The Bill & Melinda Gates Foundation awarded a $360,000 grant over two years to support research at the U.K.'s Medicines and Healthcare Products Regulatory Agency (MHRA) on the safer use of medicine during pregnancy. MHRA specialists will use prediction models to develop recommended medicine dosages during different trimesters of pregnancy to ensure effective use.

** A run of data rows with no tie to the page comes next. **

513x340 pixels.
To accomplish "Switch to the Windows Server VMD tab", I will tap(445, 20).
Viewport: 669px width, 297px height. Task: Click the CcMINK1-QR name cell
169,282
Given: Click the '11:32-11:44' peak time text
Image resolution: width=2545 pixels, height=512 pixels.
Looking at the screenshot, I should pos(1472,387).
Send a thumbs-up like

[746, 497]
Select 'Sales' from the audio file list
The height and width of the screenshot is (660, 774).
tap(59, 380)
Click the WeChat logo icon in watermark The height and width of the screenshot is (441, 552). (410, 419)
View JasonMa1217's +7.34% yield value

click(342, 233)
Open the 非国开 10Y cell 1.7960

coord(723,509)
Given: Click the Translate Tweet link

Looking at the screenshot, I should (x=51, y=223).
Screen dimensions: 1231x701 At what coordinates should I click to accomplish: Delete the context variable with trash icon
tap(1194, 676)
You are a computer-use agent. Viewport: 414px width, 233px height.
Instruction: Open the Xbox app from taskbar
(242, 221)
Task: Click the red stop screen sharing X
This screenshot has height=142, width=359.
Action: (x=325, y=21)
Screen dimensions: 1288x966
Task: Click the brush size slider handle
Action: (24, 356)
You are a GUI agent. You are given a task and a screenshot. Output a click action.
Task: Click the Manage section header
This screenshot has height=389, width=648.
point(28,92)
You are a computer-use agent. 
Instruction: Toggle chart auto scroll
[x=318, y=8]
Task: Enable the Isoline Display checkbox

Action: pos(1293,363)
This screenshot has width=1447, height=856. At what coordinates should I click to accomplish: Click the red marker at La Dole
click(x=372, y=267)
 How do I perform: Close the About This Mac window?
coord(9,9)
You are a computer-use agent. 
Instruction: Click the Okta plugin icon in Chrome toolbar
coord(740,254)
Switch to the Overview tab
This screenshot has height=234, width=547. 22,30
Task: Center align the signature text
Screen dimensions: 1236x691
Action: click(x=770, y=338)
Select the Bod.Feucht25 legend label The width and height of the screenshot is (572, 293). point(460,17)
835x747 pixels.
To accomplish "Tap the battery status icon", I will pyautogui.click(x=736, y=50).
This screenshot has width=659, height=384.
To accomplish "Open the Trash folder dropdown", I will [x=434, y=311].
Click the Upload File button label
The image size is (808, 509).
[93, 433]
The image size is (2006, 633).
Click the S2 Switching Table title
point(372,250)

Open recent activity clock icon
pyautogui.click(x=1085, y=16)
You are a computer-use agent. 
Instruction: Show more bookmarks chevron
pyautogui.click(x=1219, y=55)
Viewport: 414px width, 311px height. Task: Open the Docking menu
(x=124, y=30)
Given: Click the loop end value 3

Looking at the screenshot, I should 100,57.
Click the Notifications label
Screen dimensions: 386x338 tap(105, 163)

The U.S. Department of Justice (DoJ) charged Yu Zhou and Li Chen, of San Diego, with wire fraud and the theft of exosome-related trade secrets from Nationwide Children's Hospital's Research Institute in Ohio. (Exosomes play a key role in the research, identification and treatment of several medical conditions, including necrotizing enterocolitis, liver fibrosis and liver cancer.) The couple worked in separate labs at the institute for 10 years. During that time, and without the hospital's knowledge, they allegedly founded a company in China, which marketed products and services related to exosome isolation. The couple also, in 2017, helped start an American biotech company that marketed multiple products and services related to exosome isolation, including a kit developed from a trade secret created at the research institute, according to DoJ. Zhou and Chen allegedly used the institute's resources and equipment to conduct the exosome research necessary for their unauthorized, outside work. DoJ said the couple allegedly received more than $876,000 and stock in November 2017 as part of an asset purchase agreement with the U.S. company, and Zhou had a stock purchase agreement with the company under which he would receive $450,000.